For the first denominator, $$x^{2}+2x+1$$: We need to find two numbers that multiply to 1 and add up to 2. These numbers are 1 and 1. So, we factor it as $$(x+1)(x+1)$$. This is also a perfect square trinomial, which can be written as $$(x+1)^{2}$$.
For the second numerator, $$x+6$$: This is a linear expression and is already in its simplest factored form.
For the second denominator, $$x^{2}+7x+6$$: We need to find two numbers that multiply to 6 and add up to 7. These numbers are 6 and 1. So, we factor it as $$(x+6)(x+1)$$.

**step2** Rewriting the division with factored expressions

Now, we substitute these factored forms back into the original division problem:
$$\dfrac {(x+6)(x+2)}{(x+1)(x+1)}\div \dfrac {x+6}{(x+6)(x+1)}$$

**step3** Identifying excluded values from original denominators

To find the excluded values, we must identify all values of 'x' that would make any denominator zero at any point in the problem.
First, consider the denominators of the original two fractions:
From the first denominator, $$(x+1)(x+1) = 0$$. This implies $$x+1=0$$, so $$x \neq -1$$.
From the second denominator, $$(x+6)(x+1) = 0$$. This implies $$x+6=0$$ or $$x+1=0$$. So, $$x \neq -6$$ and $$x \neq -1$$.
Thus far, the excluded values are $$x \neq -1$$ and $$x \neq -6$$.

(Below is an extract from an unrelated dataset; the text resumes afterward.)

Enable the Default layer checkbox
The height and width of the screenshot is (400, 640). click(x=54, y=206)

**step4** Flipping the second fraction and changing to multiplication

To perform division of rational expressions, we multiply the first rational expression by the reciprocal (inverse) of the second rational expression. This means we 'flip' the second fraction:
$$\dfrac {(x+6)(x+2)}{(x+1)(x+1)} \times \dfrac {(x+6)(x+1)}{x+6}$$

**step5** Identifying excluded values from the new denominator

When we flip the second fraction, its original numerator ($$x+6$$) now becomes part of the denominator. Therefore, we must also ensure that this term does not equal zero, meaning $$x+6 \neq 0$$, so $$x \neq -6$$.
Combining all conditions for denominators from the original problem and after flipping, the complete set of excluded values for 'x' are $$x \neq -1$$ and $$x \neq -6$$.

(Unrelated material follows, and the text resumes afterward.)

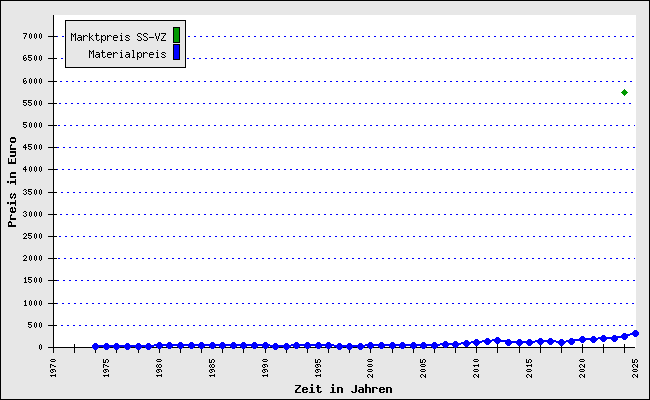The image size is (650, 400).
Task: Click the Preis in Euro axis title
Action: tap(12, 182)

**step6** Simplifying the expression by canceling common factors

Now, we simplify the multiplied rational expressions by canceling out common factors that appear in both the numerator and the denominator of the entire expression.
The expression is:
$$\dfrac {(x+6)(x+2)}{(x+1)(x+1)} \times \dfrac {(x+6)(x+1)}{x+6}$$
We can observe the following common factors:
1. One $$(x+6)$$ term from the numerator (from the first fraction) cancels with the $$(x+6)$$ term in the denominator (from the second fraction).
2. One $$(x+1)$$ term from the denominator (from the first fraction) cancels with one $$(x+1)$$ term in the numerator (from the second fraction).
After cancellation, the remaining terms are:
Numerator: $$(x+2)(x+6)$$
Denominator: $$(x+1)$$.

**step7** Writing the final quotient

The simplified quotient of the given rational expressions is:
$$\dfrac {(x+2)(x+6)}{x+1}$$
The excluded values for this expression are $$x \neq -1$$ and $$x \neq -6$$.